The movement “broke through the whole aura of political stagnation that was created by the McCarthy era and the Cold War, and allowed us to imagine another” world, said Mark Naison, professor of African-American studies and history at Fordham University in New York. “It was the civil rights movement … that broke through the logjam and allowed people to talk about real issues in our domestic lives.”

Immigration activist Renata Teodoro, who came here from Brazil as a child, studied the tactics of the civil rights movement and incorporated them into her own activism. The Boston resident has long been a proponent of granting legal status to immigrants who, like her, were brought to the U.S. as children.

The Civil Rights movement, she said, humanized the issues of the day, and by doing so, “that changed the culture, that’s what changed a lot of hearts and minds.”

While the United States has its roots in being a welcoming place for immigrants, that hasn’t always been the case. As a wave of new arrivals flooded U.S. shores in the late 19th and early 20th centuries, but a movement to restrict who was allowed into the country took hold as well.

In 1882, Congress enacted the Chinese Exclusion Act, the first major federal law to put immigration limits in place and the only one in American history aimed at a specific nationality. It came into being in response to fears, primarily on the West Coast, that an influx of Chinese immigrants was weakening economic conditions and lowering wages. It was extended in 1902.

Other laws followed, like the Immigration Act of 1917, which created an “Asiatic Barred Zone” to restrict immigration from that part of the world, and the Emergency Quota Act of 1921, which limited the number of immigrants from any country to 3 percent of those people from that country who had been living in the United States as of 1910.

The 1924 Immigration Act capped the number of immigrants from a particular country at 2 percent of the population of that country already living in the United States in 1890. That favored immigrants from northern and western European countries like Great Britain over immigrants from southern and eastern European countries like Italy.

It also prevented any immigrant ineligible for citizenship from coming to America.

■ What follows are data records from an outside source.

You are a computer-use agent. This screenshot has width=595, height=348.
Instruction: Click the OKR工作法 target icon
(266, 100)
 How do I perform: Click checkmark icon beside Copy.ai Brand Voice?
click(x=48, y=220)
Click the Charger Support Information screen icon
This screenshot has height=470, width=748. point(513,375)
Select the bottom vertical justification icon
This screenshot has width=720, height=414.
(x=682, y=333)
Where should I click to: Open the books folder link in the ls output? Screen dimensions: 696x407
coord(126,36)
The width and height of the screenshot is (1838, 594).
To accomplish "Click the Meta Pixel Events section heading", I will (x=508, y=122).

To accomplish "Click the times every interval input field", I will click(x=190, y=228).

Since laws already on the books prohibited people of any Asian origin from becoming citizens, they were barred entry. The law was revised in 1952, but kept the quota system based on country of origin in the U.S. population and only allowed low quotas to Asian nations.

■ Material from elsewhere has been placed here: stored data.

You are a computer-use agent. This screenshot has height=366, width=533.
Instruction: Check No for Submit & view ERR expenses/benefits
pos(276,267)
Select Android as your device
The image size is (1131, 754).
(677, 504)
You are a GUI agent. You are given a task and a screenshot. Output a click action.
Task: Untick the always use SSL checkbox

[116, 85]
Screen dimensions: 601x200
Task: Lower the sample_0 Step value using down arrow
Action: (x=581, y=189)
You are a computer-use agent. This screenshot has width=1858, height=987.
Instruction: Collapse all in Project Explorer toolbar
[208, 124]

The American children of Italian and other European immigrants saw that law “as a slur against their own status” and fought for the system to be changed, said Mae Ngai, professor of history and Asian American studies at Columbia University. In fighting for change, they looked to the civil rights movement.

The political leaders who agreed with them saw it in the same terms, as a change needed for equality’s sake, as well as to be responsive to shifting relationships with nations around the world.

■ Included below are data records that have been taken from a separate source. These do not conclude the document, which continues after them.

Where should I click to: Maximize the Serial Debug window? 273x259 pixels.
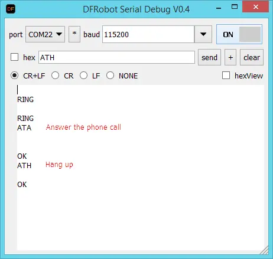tap(235, 7)
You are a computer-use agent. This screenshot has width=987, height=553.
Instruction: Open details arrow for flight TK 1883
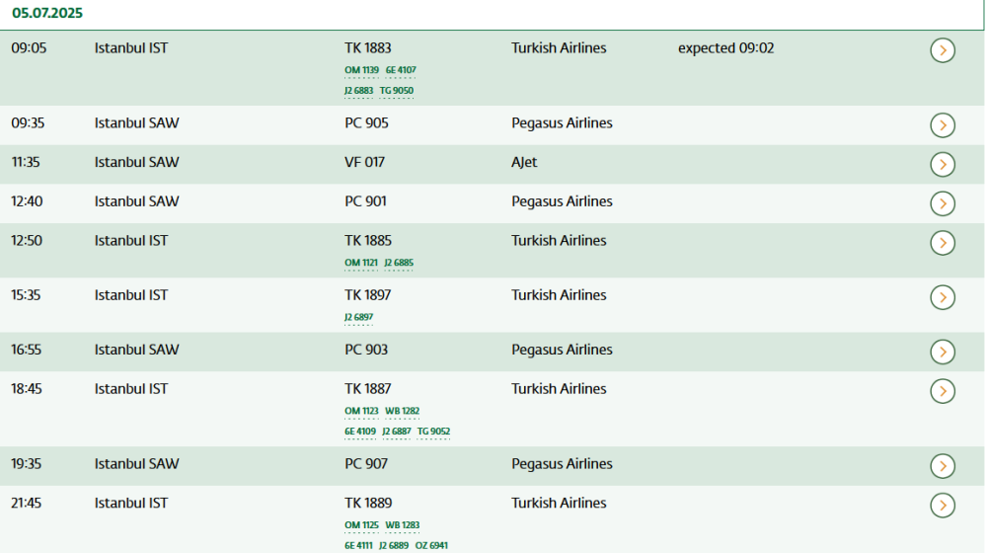pyautogui.click(x=943, y=50)
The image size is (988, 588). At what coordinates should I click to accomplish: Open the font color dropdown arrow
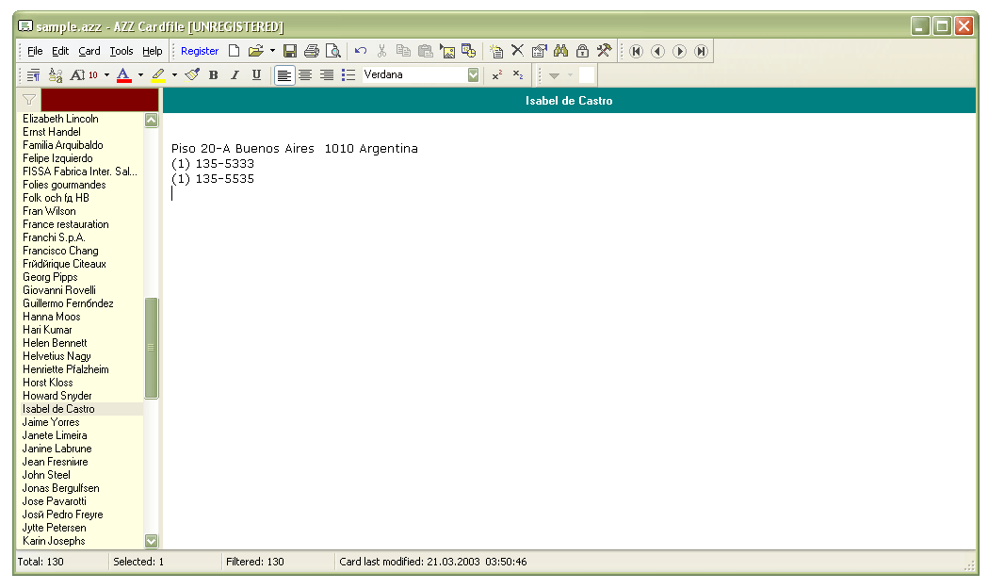pos(139,74)
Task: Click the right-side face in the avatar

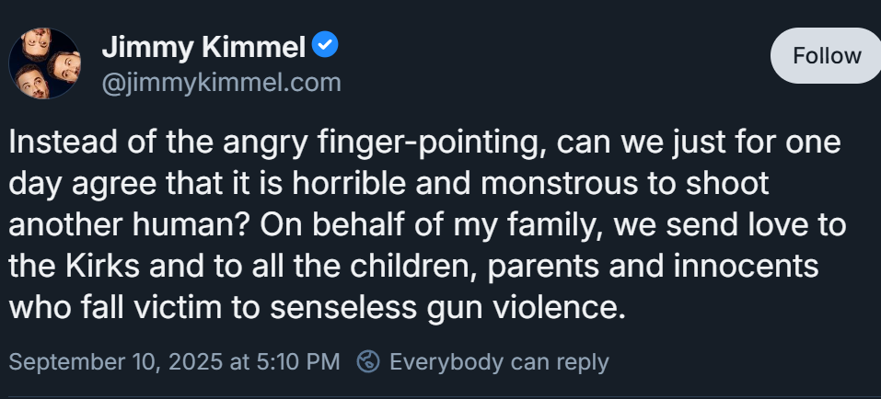Action: pos(64,66)
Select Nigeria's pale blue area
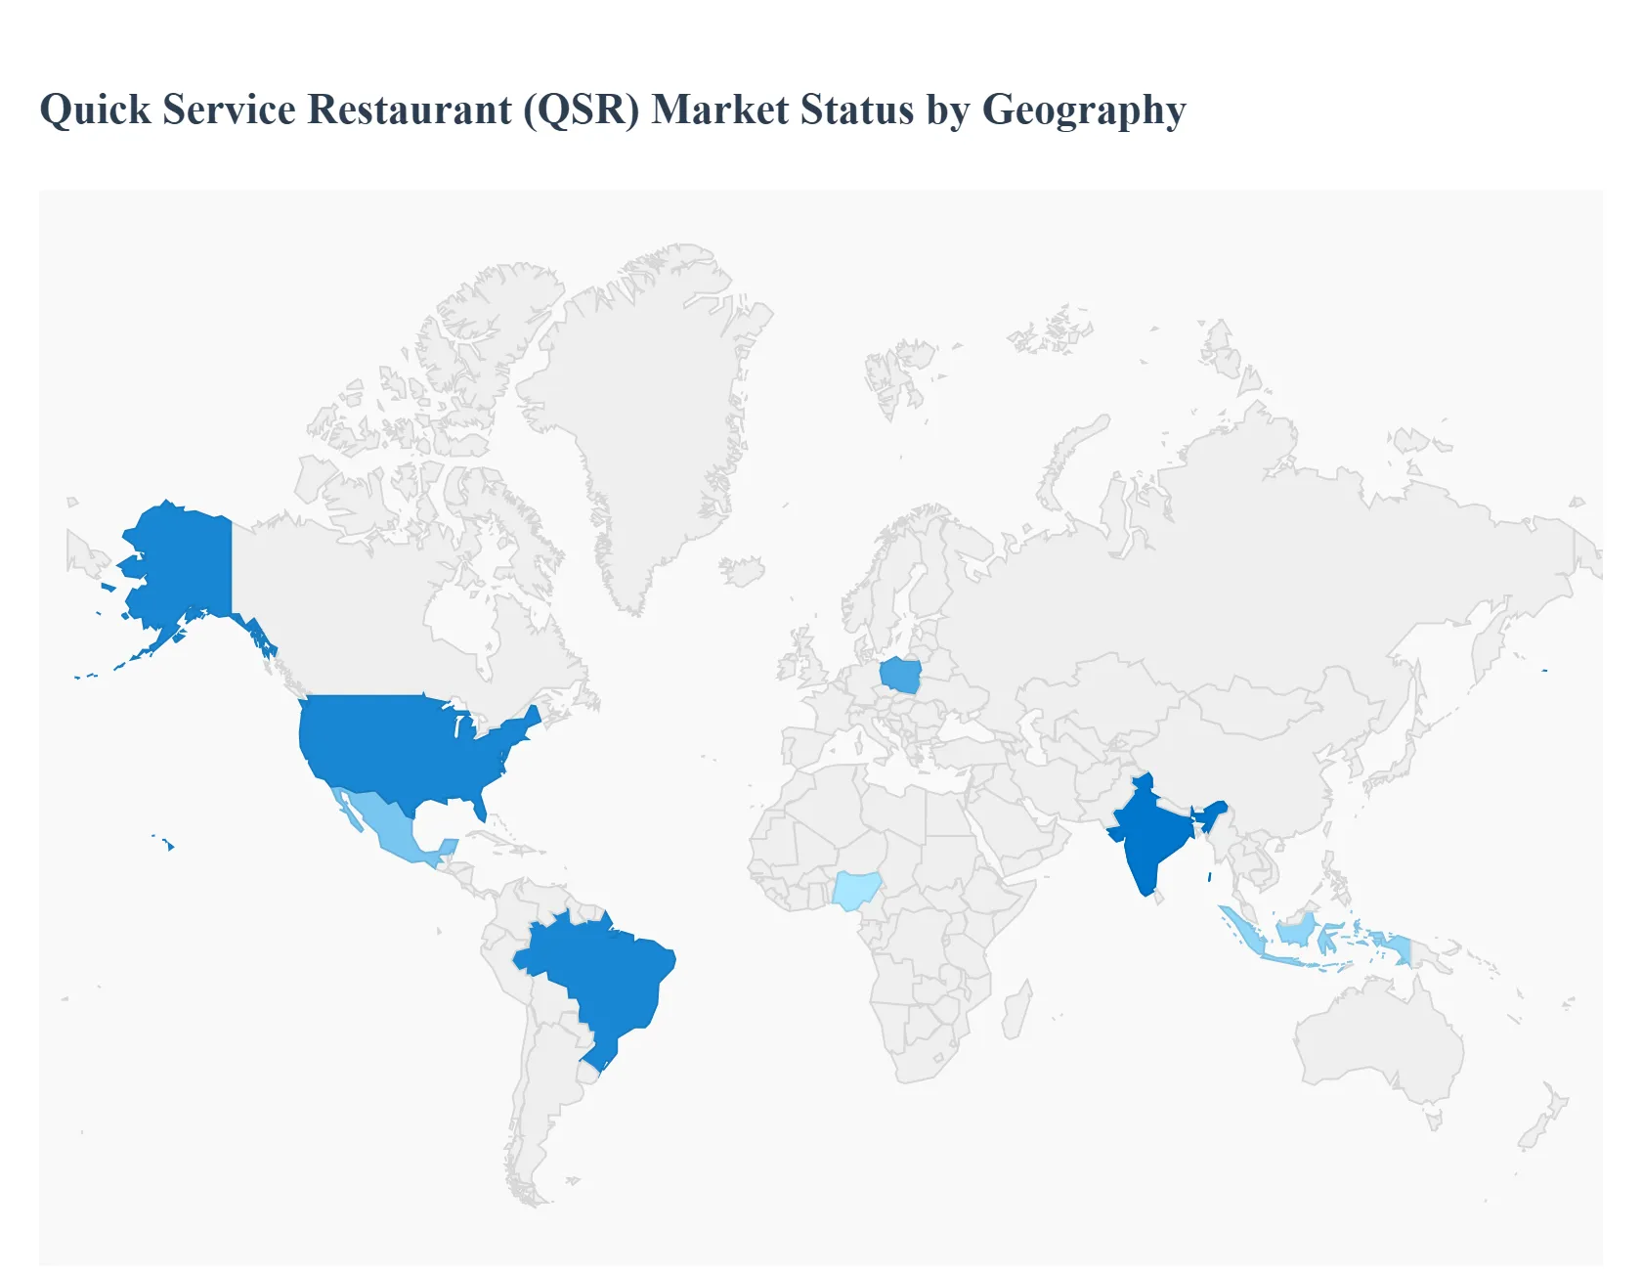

Speaking to the American Committee on Italian Migration in June 1963, President John F. Kennedy cited the “nearly intolerable” plight of those who had family members in other countries who wanted to come to the U.S. and could be useful citizens, but were being blocked by “the inequity and maldistribution of the quota numbers.”

Two years later, in signing into law a replacement system that established a uniform number of people allowed entry to the United States despite national origin, President Lyndon B. Johnson said it would correct “a cruel and enduring wrong in the conduct of the American nation.”

Stephen Klineberg, sociology professor at Rice University in Houston, said the civil rights movement “was the main force that made that viciously racist law come to be perceived as intolerable,” precisely because it raised questions about fairness and equality.